We need to compute the product of the two numbers, 23 and 34. The dot symbol "·" indicates multiplication.

**step2** Setting up for multiplication

To multiply 23 by 34, we will use the standard multiplication method, also known as long multiplication. This involves multiplying the first number (23) by each digit of the second number (34) separately, and then adding the results.

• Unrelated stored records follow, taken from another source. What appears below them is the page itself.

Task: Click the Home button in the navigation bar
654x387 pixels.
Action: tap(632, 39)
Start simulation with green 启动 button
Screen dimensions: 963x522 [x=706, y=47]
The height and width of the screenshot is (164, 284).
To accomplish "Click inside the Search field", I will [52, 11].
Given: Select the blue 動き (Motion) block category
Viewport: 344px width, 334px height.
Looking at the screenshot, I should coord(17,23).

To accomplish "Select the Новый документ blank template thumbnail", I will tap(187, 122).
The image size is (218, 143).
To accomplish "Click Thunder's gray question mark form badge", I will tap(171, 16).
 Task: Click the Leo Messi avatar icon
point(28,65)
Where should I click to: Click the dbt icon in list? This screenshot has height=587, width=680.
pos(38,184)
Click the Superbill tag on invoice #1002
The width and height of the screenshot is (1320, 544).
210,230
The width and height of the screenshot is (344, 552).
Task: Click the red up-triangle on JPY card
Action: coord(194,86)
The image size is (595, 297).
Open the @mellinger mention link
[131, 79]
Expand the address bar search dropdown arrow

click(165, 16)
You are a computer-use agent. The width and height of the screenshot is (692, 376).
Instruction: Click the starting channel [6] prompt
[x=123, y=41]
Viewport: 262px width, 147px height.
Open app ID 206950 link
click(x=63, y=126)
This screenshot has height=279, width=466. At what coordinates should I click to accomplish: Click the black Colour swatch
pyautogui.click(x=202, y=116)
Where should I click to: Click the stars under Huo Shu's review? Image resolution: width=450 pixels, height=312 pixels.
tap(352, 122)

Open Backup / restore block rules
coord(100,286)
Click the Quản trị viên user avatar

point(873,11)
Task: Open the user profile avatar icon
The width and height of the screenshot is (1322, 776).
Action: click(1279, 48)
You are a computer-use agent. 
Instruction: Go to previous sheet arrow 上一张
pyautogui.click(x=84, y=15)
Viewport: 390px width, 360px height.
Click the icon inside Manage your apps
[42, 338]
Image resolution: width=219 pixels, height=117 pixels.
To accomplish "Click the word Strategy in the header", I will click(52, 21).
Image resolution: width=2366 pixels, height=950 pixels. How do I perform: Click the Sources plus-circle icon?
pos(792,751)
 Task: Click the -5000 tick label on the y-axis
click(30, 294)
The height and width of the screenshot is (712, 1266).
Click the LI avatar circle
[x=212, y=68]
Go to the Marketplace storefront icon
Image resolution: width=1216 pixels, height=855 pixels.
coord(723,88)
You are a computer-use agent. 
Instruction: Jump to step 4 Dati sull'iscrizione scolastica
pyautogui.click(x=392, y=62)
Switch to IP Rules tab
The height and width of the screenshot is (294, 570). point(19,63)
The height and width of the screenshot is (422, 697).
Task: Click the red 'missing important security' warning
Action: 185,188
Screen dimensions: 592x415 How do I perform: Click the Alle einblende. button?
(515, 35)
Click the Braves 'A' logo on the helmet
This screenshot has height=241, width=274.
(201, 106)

**step3** Multiplying by the ones digit

First, we multiply 23 by the ones digit of 34, which is 4.
We start by multiplying the ones digit of 23 by 4:
$$4 \times 3 = 12$$
We write down 2 in the ones place and carry over 1 to the tens place.
Next, we multiply the tens digit of 23 by 4:
$$4 \times 2 = 8$$
We add the carried 1 to this result:
$$8 + 1 = 9$$
We write down 9 in the tens place.
So, the first partial product is 92.
$$23 \times 4 = 92$$

**step4** Multiplying by the tens digit

Next, we multiply 23 by the tens digit of 34, which is 3. Since this 3 is in the tens place, it represents 30. Therefore, our partial product will start with a 0 in the ones place.
We multiply the ones digit of 23 by 3:
$$3 \times 3 = 9$$
We write down 9 in the tens place (because we have a 0 in the ones place from multiplying by 30).
Then, we multiply the tens digit of 23 by 3:
$$3 \times 2 = 6$$
We write down 6 in the hundreds place.
So, the second partial product is 690.
$$23 \times 30 = 690$$

**step5** Adding the partial products

Finally, we add the two partial products we obtained: 92 and 690.
$$92$$
$$+ 690$$
$$\_\_\_\_$$
$$782$$
Therefore, the product of 23 and 34 is 782.